On a recent trip to Alsace, however, I was determined to get past all that and find out what precisely is involved in the making of a great choucroute garnie. I enlisted the help of the Alsatian chef Jean-Yves Schillinger, who agreed to meet me in the kitchen of Brasserie Cote Cour, a restaurant in the city of Colmar where he serves as a consulting chef. Schillinger, 46, grew up working in his family’s acclaimed Restaurant Schillinger; now he has a couple of restaurants of his own in Colmar, including the Michelin-starred JY’S. When I pointed out that he’s better known for haute cuisine than for traditional fare like choucroute, he shrugged and said, “But I am Alsatian,” as if the recipe for choucroute were encoded in his DNA.
He began by melting a generous dollop of duck fat in a Dutch oven, the first step in making silky sauerkraut. He pointed out that it’s also important to rinse the choucroute before putting it into the pot: “In the end, the flavor should be delicate, like wine, not brine.” After seasoning the fermented cabbage with salt and pouring in a few cups of dry Alsatian riesling, he added a bouquet garni of bay leaves, cloves, and juniper berries. Now it was time to add the cured pork. There were two types of slab bacon, salty and smoky, and echine, a delicious cut from the back of the pig’s neck that I’m sorry to say isn’t available in the United States. While the pork and sauerkraut baked in the oven, chef Schillinger simmered the sausages on the stovetop: frankfurter-like knackwursts; garlicky, cumin-flecked Montbeliards; and mild, white boudins blancs. A thick round of boudin noir, or blood sausage, was cooked separately and sliced before serving.
The finished dish came to the table in a traditional ceramic tureen. The thick slices of bacon and echine were layered like shingles over a perfect pyramid of choucroute, with boiled potatoes and the sausages arranged on top. The choucroute itself was finely textured, ginlike from the juniper berries, fruity from the riesling, and infused with some of the smokiness and savor of the pork. It was a truly magnificent creation.
Over the next several days, I tried other choucroutes garnies featuring different meats, notably jambonneau, or ham hock, and Kasseler rippchen, a type of smoked loin chop. Among the more lavish versions were soft quenelles of pork liver. In the city of Strasbourg, at a place called Maison Kammerzell, I learned of a kind garnished with no pork at all. Called choucroute au poisson, or fish choucroute, the dish was popularized by the restaurant’s chef, Guy-Pierre Baumann, in the 1970s. Traditionally, choucroute au poisson was a dish made in riverside villages, but today restaurants throughout Alsace serve a version in which filets of flaky, white-fleshed fish such as pike perch are pan-fried or poached and served on a bed of choucroute and topped with a creamy riesling sauce. I’ve since tried the preparation at home using trout filets, with terrific results.

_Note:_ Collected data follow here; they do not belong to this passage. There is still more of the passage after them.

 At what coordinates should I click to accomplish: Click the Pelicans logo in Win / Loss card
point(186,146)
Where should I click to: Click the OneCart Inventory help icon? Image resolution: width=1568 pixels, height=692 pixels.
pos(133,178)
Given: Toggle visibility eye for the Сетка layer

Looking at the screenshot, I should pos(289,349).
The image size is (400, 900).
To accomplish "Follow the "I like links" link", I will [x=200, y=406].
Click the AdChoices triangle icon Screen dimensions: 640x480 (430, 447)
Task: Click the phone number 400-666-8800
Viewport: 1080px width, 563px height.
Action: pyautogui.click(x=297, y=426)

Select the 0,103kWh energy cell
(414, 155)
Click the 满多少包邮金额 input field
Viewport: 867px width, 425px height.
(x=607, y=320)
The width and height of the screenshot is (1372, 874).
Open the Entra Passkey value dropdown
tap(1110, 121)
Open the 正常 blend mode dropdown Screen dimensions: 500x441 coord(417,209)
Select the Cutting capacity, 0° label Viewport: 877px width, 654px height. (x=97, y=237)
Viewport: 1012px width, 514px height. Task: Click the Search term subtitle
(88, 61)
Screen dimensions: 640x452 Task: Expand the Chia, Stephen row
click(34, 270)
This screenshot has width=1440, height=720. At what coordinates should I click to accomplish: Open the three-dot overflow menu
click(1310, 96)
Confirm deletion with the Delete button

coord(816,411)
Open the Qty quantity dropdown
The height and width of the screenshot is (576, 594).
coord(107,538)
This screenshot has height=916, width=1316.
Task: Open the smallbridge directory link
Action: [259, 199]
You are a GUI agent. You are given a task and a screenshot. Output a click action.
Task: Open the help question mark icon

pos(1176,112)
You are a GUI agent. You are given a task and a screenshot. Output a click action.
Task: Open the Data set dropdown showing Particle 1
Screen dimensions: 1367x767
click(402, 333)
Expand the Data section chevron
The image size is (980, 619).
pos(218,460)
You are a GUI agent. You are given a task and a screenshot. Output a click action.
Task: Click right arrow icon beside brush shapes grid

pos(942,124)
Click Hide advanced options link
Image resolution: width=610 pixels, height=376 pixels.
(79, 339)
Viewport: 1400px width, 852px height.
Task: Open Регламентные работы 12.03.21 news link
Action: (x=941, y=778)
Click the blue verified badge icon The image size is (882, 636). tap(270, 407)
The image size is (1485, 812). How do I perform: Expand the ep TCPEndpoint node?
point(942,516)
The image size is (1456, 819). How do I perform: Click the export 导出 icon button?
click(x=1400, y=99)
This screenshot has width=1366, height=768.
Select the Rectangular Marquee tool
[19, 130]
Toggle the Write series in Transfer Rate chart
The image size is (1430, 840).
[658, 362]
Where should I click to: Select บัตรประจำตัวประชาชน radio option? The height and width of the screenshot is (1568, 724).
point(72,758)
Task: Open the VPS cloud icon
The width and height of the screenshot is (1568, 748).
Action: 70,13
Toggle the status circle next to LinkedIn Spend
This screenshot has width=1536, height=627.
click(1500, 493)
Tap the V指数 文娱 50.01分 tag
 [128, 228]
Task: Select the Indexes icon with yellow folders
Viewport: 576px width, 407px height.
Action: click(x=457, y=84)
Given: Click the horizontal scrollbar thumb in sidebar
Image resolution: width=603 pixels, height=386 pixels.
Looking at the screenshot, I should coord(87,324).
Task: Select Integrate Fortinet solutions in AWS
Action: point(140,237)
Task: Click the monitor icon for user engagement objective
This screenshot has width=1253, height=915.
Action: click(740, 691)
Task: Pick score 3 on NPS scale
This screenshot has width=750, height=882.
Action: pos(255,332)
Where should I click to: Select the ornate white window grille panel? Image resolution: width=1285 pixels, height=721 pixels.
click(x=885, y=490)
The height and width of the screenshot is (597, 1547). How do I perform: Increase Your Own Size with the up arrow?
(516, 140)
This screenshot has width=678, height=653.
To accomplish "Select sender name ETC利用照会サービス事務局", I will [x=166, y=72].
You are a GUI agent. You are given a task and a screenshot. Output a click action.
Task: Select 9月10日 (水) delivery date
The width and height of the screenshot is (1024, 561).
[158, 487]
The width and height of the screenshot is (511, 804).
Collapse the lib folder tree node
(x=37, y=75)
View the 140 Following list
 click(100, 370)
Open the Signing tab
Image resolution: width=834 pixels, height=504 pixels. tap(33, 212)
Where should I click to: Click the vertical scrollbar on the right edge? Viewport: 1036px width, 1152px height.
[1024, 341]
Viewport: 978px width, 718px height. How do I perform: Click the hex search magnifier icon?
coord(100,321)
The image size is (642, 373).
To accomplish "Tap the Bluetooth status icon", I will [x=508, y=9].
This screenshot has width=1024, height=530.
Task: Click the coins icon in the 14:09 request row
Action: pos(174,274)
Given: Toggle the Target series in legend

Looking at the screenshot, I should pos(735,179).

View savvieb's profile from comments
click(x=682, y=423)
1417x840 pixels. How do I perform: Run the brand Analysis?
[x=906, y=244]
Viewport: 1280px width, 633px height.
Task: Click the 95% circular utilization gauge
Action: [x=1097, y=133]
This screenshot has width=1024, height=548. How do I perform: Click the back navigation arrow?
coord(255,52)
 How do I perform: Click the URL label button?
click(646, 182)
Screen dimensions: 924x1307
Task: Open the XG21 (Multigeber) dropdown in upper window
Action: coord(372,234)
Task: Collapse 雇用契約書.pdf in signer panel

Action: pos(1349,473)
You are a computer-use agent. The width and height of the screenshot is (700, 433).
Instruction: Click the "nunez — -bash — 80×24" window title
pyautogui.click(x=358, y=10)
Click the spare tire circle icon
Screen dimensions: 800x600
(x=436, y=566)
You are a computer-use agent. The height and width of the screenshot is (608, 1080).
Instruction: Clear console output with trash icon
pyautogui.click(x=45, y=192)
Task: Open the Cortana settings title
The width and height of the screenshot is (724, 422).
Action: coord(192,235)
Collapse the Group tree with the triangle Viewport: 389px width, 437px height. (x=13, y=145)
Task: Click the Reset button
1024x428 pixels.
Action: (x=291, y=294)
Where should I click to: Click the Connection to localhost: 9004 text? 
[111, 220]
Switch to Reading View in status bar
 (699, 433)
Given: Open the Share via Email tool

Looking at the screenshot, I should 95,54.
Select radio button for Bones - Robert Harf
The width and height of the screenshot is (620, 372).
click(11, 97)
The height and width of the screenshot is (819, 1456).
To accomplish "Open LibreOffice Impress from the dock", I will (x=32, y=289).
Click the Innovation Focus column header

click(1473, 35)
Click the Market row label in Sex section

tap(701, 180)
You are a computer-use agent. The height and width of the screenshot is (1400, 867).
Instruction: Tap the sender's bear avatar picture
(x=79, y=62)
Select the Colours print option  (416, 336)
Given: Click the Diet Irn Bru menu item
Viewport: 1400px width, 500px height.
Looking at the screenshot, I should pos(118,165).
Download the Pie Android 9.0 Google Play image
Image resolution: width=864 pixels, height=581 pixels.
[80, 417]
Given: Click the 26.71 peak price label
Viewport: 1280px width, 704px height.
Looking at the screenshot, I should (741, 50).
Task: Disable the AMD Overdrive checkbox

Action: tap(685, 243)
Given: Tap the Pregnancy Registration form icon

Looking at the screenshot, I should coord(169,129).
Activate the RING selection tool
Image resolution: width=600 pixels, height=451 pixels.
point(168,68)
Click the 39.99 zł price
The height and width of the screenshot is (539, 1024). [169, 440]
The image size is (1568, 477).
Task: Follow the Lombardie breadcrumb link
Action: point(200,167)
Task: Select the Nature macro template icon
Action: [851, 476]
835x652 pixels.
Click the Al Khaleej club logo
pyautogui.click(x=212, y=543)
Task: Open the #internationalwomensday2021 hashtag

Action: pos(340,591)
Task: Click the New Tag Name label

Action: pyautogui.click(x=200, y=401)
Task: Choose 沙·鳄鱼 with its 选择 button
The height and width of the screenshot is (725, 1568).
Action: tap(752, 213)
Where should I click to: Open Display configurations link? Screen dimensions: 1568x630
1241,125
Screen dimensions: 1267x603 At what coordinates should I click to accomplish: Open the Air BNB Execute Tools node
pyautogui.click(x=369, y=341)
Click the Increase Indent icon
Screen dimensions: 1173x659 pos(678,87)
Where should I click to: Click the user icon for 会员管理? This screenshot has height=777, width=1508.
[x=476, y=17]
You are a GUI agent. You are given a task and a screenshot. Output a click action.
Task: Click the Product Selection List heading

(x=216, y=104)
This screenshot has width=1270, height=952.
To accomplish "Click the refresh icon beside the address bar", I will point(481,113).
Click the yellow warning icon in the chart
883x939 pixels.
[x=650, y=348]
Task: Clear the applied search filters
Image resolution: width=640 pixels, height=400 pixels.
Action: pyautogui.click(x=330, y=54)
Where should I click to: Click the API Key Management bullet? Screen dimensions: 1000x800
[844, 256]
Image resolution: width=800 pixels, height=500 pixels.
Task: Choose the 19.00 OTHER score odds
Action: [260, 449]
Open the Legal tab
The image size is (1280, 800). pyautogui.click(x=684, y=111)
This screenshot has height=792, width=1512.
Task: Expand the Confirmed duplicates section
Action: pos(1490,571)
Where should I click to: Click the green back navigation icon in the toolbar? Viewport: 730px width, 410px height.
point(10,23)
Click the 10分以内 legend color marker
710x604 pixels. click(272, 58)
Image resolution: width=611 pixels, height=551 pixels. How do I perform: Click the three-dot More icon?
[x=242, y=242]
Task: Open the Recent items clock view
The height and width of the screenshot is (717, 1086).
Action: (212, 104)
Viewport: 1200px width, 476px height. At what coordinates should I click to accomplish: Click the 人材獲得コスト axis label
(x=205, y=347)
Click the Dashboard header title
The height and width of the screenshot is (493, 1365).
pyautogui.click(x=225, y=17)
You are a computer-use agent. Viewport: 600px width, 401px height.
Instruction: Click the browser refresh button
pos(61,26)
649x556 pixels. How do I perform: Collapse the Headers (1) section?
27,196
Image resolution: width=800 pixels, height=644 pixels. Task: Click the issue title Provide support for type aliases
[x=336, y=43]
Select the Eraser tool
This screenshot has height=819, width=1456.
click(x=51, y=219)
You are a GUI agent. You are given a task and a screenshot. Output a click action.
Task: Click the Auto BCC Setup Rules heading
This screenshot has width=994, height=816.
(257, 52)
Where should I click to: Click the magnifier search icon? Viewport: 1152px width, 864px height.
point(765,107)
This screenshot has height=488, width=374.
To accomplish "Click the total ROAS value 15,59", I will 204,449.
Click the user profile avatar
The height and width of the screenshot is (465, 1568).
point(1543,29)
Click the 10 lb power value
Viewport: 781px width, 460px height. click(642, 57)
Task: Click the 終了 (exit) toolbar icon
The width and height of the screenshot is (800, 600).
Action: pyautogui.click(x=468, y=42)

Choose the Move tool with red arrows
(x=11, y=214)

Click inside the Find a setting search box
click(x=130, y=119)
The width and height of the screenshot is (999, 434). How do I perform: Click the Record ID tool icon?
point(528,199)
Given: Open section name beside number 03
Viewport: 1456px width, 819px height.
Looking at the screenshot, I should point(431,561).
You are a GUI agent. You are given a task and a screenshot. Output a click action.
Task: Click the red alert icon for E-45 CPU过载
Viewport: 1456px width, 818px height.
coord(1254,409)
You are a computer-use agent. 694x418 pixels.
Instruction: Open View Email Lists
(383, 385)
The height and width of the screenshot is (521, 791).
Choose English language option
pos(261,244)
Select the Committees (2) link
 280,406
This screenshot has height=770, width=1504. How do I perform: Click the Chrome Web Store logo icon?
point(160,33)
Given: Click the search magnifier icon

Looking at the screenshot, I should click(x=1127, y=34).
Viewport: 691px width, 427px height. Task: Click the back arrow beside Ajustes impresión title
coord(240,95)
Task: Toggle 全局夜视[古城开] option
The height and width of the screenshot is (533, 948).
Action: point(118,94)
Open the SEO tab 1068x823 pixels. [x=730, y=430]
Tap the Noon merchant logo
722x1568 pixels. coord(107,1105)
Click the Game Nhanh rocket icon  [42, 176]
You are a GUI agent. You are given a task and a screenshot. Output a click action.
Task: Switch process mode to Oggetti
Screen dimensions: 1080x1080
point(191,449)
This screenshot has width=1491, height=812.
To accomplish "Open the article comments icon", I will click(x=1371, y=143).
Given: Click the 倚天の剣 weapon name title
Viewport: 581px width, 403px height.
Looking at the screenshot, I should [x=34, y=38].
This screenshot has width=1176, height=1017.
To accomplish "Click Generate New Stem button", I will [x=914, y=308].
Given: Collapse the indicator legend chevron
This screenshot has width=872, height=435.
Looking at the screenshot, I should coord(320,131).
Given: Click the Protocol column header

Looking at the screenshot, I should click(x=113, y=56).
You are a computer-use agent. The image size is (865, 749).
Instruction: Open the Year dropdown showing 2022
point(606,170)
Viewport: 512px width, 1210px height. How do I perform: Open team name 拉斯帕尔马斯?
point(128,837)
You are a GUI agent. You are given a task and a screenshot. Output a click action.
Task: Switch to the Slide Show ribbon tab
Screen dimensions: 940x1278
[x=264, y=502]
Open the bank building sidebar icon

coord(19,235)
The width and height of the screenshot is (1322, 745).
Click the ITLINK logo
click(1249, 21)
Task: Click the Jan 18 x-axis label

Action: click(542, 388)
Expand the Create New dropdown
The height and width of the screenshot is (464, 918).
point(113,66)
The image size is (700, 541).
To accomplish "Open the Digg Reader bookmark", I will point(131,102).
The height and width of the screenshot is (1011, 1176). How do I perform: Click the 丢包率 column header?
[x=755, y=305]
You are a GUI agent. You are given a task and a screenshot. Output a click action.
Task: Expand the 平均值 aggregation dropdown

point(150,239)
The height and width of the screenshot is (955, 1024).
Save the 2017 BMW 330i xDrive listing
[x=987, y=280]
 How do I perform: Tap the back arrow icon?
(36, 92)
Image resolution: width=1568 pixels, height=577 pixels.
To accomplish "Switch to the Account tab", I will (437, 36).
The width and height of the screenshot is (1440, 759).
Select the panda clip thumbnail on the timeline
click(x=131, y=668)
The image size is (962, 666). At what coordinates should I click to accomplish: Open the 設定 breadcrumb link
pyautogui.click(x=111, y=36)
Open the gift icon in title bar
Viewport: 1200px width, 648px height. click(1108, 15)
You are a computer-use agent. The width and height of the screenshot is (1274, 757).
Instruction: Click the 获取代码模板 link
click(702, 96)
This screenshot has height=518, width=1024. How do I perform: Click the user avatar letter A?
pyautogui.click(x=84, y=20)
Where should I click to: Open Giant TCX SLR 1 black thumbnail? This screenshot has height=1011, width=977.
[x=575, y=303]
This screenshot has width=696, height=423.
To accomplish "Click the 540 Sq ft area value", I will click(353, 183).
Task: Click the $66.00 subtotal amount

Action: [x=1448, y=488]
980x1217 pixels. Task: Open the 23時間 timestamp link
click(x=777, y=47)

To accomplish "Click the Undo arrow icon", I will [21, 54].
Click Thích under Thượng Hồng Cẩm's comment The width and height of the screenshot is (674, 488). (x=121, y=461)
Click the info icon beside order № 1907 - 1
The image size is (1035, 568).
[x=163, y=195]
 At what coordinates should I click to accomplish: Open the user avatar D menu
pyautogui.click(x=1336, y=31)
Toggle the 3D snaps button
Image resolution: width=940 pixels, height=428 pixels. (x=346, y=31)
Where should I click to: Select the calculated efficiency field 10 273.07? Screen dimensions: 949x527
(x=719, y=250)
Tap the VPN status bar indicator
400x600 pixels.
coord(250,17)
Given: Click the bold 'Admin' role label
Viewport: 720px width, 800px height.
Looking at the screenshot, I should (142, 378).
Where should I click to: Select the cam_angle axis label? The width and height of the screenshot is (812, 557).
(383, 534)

One of my last stops in Alsace was -Krautergersheim, a farming town that calls itself La Capitale de la Choucroute. Fields upon fields of pale green cabbages extended for miles across the surrounding hillsides, and there was an unmistakable whiff of brine in the air from Krautergersheim’s half dozen or so artisanal choucrouteries, small factories where the cabbages are turned into sauerkraut. Near the center of town, I came upon the Auberge le Chou’Heim, a restaurant housed in an old, low-slung farmhouse with a menu posted outside promising five different versions of choucroute. At a table in the wood-paneled dining room, I chatted with the owner, Eric Ivens, over a platter of choucroute garnie made with a zingy-tasting seasonal sauerkraut that had been fermented for only two weeks or so, as opposed to the customary two months or more. It wasn’t long, naturally, before he was talking about his grandmother. “In the restaurant we use her recipe,” he told me, somewhat wistfully, “the same one she always made for our Sunday lunch.”